Additionally, the DataFrame has a columns attribute, which is an Index object holding the column labels:

In [0]:
states.columns

Another example of a dataframe from dict of Series

In [0]:
d = {'one' : pd.Series([1., 2., 3.], index=['a', 'b', 'c']),
    'two' : pd.Series([1., 2., 3., 4.], index=['a', 'b', 'c', 'd'])}
d

In [0]:
pd.DataFrame(d, index=['d', 'b', 'a'])

In [0]:
pd.DataFrame(d, index=['d', 'b', 'a'], columns=['two', 'three'])

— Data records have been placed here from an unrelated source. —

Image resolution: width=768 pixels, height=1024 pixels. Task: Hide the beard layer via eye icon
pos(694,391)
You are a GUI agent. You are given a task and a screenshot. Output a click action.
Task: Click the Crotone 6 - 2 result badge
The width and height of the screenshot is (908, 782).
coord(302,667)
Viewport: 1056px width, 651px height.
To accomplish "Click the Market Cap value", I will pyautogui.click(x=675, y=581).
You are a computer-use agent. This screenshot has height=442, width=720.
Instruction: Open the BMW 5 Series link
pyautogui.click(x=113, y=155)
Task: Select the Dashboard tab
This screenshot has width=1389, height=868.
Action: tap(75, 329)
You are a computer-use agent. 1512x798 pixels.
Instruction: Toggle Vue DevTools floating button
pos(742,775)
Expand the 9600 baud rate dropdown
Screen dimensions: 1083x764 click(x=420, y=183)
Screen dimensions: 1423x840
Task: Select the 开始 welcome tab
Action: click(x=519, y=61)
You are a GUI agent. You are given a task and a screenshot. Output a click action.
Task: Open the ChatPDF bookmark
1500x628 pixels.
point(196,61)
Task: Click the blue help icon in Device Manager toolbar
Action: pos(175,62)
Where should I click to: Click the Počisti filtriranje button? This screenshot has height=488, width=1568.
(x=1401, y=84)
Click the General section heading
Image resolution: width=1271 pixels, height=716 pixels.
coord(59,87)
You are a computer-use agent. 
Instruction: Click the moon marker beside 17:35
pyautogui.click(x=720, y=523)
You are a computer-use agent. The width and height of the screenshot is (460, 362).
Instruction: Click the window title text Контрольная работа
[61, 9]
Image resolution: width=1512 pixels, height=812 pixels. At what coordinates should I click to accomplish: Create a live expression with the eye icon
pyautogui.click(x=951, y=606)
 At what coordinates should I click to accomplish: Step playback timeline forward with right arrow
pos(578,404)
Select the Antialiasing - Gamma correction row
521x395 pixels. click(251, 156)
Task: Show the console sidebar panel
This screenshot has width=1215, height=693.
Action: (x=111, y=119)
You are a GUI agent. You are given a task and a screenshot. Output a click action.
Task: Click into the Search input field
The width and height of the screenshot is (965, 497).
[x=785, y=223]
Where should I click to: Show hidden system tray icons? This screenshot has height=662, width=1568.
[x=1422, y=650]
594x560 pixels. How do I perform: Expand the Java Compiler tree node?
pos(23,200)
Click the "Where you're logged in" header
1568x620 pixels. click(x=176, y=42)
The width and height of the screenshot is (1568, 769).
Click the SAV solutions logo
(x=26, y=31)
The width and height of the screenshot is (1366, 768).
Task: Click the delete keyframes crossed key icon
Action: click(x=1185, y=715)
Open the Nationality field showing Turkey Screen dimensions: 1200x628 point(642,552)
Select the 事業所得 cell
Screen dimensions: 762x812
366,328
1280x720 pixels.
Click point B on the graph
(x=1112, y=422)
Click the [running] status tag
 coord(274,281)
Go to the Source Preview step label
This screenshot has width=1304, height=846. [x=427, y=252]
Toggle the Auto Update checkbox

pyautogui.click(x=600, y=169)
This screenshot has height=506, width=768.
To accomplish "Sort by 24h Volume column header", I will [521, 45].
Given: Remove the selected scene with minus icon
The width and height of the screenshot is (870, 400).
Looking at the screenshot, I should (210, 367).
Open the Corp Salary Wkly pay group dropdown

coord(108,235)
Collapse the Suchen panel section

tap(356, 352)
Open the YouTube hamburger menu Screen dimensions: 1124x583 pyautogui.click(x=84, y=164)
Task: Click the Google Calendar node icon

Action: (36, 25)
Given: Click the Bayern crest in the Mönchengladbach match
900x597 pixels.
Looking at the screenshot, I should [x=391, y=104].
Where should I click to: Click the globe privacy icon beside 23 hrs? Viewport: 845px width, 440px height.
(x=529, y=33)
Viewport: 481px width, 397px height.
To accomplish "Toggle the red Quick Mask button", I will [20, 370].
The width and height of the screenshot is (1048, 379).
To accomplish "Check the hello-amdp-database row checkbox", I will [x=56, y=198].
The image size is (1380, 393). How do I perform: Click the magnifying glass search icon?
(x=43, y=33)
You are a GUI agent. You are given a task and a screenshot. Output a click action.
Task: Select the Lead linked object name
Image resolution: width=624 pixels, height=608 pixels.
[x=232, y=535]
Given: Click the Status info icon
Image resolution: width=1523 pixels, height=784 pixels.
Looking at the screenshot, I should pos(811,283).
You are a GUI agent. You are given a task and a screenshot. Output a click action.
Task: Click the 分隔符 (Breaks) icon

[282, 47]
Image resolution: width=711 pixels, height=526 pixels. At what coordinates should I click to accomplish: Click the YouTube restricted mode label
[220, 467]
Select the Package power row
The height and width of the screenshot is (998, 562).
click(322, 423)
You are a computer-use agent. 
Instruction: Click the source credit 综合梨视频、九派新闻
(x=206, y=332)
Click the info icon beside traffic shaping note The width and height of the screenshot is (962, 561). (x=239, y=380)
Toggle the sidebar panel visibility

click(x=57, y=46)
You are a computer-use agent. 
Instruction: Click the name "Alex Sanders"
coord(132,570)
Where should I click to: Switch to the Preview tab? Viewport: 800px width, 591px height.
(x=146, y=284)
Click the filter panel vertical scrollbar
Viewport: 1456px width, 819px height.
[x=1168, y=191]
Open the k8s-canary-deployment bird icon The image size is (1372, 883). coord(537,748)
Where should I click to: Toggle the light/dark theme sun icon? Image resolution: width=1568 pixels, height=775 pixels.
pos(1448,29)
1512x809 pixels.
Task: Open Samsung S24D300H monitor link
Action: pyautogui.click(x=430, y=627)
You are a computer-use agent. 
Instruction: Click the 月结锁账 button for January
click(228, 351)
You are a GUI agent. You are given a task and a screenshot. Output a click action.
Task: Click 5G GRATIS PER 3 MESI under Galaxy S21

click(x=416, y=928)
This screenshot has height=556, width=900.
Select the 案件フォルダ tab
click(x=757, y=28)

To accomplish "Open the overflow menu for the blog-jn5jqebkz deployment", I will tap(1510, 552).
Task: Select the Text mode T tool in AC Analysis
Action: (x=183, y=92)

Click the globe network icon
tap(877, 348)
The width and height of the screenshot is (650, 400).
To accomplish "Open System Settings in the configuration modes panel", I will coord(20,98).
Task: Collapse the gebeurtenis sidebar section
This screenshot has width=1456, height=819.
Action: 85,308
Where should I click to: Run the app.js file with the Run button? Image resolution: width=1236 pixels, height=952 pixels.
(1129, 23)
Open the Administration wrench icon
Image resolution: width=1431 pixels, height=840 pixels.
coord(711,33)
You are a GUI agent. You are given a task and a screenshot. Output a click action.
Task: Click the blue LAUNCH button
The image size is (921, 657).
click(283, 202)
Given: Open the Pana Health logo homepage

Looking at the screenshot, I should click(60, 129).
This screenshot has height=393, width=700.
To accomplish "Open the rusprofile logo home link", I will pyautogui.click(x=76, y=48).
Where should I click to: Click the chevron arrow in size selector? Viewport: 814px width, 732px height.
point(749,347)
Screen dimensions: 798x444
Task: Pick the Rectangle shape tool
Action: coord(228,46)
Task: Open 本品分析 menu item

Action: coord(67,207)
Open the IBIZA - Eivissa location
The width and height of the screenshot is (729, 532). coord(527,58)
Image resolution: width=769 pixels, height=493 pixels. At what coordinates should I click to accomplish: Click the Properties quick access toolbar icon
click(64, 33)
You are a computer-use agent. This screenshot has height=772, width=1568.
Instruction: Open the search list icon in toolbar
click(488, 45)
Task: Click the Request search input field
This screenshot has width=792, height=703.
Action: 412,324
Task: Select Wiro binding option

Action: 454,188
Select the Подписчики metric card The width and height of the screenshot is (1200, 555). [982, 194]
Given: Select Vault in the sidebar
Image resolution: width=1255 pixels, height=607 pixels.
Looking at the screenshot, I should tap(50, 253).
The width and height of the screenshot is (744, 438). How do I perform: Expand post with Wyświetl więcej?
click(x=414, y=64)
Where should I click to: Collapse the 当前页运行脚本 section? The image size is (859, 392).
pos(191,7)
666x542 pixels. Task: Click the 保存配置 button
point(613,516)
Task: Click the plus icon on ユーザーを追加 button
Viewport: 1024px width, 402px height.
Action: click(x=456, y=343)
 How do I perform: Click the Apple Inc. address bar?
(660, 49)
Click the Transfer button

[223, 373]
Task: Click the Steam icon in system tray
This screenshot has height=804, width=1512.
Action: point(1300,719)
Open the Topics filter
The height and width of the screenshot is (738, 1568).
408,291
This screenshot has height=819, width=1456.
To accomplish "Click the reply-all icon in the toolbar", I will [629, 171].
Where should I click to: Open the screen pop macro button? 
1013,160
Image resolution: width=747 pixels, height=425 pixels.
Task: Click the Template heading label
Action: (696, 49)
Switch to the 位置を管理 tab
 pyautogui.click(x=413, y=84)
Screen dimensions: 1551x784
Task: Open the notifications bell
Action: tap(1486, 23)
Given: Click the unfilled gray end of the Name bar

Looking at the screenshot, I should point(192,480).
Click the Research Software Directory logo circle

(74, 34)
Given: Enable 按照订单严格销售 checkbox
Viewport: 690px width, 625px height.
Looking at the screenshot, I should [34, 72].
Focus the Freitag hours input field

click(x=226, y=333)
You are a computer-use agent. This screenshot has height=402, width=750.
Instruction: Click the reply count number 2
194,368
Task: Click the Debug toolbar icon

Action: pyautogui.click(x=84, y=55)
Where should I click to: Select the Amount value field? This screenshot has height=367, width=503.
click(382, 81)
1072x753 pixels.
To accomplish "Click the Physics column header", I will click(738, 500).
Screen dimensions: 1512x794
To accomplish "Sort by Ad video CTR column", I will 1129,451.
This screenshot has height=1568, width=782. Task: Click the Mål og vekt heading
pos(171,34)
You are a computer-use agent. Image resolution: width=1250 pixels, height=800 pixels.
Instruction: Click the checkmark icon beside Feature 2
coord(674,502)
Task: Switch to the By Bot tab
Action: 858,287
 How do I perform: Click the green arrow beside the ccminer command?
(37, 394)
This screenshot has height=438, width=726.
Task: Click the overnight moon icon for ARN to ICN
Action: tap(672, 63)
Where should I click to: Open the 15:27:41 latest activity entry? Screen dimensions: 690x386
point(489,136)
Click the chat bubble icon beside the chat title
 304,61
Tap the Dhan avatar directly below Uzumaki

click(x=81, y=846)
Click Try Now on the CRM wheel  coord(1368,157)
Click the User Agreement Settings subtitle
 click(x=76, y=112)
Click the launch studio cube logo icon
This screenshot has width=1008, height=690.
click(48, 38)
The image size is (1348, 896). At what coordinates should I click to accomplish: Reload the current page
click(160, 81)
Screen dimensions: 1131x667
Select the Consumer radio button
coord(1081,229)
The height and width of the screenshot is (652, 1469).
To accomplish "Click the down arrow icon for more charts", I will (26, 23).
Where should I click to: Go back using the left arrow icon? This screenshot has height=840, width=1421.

The row and column labels can be accessed using the index and columns attributes:

In [0]:
d = {'one' : pd.Series([1., 2., 3.], index=['a', 'b', 'c']),
    'two' : pd.Series([1., 2., 3., 4.], index=['a', 'b', 'c', 'd'])}
df = pd.DataFrame(d)
df

In [0]:
df.columns

In [0]:
df['one']

In [0]:
df.loc[['a']]

In [0]:
print( type(df.loc['a']))
print( type(df.loc[['a']]))

Dataframe from dict of ndarrays or lists

In [0]:
d = {'one' : [1., 2., 3., 4.],    
     'two' : [4., 3., 2., 1.]}

In [0]:
pd.DataFrame(d)

DataFrame from a list of dicts

In [0]:
data2 = [{'a': 1, 'b': 2}, {'a': 5, 'b': 10, 'c': 20}]
pd.DataFrame(data2)

In [0]:
pd.DataFrame(data2, index=['first', 'second'])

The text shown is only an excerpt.